▶ **About this exercise**
Would you return, word for word, the lines of the data below from the line with "Click the green N logo in the Npay badge" through the line with "Copy the last", and no others?
______________________________
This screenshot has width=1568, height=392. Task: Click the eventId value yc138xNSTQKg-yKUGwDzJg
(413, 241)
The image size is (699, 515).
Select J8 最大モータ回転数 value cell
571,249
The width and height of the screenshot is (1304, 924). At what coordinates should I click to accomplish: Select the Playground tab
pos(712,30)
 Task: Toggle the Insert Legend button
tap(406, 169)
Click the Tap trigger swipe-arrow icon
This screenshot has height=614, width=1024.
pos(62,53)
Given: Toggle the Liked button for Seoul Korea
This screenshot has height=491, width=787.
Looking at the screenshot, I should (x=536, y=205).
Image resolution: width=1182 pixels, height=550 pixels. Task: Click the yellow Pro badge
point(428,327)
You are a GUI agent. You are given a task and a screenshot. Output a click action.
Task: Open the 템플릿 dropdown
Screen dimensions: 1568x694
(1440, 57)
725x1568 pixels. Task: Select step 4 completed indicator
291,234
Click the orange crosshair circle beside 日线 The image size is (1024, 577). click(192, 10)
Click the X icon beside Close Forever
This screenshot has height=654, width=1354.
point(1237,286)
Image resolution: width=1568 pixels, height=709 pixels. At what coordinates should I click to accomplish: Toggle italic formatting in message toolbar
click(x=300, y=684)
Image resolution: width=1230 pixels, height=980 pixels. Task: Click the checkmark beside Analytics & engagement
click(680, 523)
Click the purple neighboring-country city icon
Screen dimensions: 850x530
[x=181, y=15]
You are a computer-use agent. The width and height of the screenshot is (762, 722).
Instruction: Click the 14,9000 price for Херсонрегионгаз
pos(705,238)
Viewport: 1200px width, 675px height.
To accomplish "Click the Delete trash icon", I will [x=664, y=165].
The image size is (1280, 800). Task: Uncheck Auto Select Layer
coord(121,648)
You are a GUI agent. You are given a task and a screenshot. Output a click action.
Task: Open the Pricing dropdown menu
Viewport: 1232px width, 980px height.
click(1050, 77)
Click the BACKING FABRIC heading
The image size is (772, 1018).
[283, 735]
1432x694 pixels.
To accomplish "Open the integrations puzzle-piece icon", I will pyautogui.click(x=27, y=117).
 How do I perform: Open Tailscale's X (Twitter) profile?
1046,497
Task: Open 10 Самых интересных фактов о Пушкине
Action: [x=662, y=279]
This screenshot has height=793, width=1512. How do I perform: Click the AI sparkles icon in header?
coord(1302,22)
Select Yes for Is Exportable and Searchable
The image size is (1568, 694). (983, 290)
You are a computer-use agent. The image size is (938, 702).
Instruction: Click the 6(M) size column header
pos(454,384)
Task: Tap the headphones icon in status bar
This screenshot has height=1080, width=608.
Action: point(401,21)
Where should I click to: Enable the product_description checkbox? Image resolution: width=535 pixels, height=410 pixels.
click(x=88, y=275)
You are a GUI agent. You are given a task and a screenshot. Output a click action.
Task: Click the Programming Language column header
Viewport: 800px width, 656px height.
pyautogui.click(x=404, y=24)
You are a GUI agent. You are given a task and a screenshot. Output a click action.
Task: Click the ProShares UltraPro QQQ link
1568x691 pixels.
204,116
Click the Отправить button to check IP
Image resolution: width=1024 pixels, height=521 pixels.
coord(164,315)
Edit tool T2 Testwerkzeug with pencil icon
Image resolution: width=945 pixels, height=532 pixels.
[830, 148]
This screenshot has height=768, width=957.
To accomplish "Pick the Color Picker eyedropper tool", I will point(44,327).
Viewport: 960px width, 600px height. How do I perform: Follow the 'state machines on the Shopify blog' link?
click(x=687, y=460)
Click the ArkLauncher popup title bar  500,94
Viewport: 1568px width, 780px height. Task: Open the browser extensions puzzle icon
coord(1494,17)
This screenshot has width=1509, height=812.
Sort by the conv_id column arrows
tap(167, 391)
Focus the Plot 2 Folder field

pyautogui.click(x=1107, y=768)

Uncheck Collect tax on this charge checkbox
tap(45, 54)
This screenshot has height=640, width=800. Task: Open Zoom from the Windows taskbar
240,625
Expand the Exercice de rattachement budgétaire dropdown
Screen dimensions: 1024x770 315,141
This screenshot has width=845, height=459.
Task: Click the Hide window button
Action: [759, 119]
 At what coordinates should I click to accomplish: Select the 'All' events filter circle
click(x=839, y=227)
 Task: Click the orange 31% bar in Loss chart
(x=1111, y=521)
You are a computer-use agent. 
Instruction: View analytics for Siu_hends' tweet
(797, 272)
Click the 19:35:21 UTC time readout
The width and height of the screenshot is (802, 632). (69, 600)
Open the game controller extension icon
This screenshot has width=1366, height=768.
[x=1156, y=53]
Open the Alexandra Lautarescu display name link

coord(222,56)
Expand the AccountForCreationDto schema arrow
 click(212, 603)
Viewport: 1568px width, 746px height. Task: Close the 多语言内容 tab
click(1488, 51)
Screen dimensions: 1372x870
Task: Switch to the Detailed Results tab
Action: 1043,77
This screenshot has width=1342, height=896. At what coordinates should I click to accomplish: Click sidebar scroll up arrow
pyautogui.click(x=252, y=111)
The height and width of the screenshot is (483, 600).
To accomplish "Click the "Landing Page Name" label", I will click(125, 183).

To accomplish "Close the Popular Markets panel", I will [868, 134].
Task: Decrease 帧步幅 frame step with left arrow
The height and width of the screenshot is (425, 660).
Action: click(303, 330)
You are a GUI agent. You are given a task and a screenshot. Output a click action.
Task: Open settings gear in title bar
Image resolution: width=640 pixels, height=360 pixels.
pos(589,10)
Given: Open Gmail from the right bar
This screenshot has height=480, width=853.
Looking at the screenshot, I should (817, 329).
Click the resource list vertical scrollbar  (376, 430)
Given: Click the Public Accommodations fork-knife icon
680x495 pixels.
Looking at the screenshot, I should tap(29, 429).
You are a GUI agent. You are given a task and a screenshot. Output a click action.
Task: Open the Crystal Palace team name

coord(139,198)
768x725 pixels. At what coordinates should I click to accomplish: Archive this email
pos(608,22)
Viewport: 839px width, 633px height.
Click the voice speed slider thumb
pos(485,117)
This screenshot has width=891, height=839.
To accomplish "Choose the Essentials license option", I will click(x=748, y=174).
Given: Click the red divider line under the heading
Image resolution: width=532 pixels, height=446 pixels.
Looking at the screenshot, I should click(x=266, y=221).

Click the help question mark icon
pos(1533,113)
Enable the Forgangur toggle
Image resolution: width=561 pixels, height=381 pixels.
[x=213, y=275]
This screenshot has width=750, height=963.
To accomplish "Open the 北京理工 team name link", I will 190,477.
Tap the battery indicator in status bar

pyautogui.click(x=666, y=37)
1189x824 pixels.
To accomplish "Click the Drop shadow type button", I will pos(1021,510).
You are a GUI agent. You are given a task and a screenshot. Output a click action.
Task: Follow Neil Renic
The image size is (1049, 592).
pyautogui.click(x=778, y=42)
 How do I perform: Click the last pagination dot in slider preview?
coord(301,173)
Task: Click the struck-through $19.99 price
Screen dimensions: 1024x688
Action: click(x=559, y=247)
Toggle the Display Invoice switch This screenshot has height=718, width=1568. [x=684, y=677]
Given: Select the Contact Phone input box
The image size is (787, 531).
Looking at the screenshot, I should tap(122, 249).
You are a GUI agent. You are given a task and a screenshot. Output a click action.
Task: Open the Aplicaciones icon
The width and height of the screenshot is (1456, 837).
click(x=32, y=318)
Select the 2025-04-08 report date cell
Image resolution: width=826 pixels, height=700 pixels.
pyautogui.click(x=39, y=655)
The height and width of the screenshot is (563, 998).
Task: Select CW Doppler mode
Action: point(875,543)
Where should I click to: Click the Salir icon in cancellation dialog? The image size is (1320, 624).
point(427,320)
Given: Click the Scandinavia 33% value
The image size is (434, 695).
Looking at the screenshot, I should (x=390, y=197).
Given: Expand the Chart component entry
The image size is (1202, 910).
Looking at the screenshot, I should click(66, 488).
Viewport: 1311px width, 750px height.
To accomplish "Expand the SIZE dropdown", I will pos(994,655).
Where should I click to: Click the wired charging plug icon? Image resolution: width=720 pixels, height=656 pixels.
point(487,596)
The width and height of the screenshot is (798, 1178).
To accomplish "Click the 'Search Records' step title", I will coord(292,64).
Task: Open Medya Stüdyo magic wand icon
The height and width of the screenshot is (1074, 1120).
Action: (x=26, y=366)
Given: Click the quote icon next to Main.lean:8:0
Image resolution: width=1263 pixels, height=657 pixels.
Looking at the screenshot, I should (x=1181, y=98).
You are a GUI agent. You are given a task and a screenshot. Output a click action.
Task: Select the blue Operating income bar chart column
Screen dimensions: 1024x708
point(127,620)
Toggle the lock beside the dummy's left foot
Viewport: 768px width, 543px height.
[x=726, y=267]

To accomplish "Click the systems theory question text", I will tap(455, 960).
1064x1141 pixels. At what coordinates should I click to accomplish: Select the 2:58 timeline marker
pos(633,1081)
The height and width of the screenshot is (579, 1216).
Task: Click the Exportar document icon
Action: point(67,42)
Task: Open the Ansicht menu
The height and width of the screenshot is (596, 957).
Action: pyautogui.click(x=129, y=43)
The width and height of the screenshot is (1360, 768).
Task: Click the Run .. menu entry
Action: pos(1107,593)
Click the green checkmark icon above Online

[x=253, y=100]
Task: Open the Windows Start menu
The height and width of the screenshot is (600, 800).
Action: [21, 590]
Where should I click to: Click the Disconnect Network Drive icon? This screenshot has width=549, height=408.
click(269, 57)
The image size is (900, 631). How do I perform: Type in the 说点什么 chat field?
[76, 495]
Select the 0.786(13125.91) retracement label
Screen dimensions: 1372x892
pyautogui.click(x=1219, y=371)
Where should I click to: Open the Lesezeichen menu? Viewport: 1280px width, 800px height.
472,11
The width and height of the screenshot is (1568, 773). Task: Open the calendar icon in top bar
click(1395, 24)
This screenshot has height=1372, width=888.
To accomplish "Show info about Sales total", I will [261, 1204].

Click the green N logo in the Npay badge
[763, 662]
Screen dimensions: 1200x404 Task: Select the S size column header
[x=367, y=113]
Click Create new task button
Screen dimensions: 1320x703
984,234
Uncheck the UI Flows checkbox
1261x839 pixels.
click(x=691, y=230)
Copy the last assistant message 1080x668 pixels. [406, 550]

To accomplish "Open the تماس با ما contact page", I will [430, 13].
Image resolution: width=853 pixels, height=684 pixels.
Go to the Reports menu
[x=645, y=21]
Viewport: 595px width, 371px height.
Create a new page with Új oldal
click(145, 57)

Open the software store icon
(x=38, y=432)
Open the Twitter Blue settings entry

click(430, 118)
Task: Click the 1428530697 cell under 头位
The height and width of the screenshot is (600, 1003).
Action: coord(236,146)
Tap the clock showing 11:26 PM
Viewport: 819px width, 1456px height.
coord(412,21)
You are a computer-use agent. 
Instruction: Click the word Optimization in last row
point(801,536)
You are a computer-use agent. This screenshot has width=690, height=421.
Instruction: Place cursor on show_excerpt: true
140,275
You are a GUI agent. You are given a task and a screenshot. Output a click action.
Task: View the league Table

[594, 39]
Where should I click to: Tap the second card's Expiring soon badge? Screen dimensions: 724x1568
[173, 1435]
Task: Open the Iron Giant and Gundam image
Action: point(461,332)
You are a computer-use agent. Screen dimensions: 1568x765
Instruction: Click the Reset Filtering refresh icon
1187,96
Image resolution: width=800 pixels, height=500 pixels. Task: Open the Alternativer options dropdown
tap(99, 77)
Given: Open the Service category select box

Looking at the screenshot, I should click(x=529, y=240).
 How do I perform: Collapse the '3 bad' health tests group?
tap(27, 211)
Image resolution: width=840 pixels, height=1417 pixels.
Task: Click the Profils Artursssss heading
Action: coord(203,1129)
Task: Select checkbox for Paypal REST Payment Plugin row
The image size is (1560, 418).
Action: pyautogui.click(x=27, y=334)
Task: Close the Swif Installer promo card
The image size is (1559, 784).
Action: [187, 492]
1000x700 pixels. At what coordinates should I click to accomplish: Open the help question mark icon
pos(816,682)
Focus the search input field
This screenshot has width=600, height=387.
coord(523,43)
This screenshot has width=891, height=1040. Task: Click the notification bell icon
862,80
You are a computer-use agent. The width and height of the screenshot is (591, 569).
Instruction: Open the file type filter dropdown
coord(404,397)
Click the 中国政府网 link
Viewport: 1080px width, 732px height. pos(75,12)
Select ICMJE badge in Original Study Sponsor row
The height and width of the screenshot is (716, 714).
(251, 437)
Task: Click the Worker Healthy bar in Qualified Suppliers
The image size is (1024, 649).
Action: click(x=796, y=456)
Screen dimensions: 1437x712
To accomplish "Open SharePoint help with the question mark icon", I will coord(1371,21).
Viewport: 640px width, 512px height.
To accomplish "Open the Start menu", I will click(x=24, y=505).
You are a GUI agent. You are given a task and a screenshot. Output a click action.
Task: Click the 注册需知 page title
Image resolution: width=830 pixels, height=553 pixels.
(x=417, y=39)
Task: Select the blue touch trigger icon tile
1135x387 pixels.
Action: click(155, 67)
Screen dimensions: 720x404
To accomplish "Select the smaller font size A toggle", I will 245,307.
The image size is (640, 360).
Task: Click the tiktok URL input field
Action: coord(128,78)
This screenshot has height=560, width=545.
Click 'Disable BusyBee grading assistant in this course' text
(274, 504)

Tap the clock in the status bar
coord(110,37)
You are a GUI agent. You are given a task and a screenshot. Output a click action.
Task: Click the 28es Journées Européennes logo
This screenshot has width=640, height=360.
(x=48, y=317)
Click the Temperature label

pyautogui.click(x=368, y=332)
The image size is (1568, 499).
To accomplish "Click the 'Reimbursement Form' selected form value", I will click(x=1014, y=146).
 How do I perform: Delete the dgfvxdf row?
______________________________
▶ **Result**
Click the green N logo in the Npay badge
[763, 662]
Screen dimensions: 1200x404 Task: Select the S size column header
[x=367, y=113]
Click Create new task button
Screen dimensions: 1320x703
984,234
Uncheck the UI Flows checkbox
1261x839 pixels.
click(x=691, y=230)
Copy the last assistant message 1080x668 pixels. [406, 550]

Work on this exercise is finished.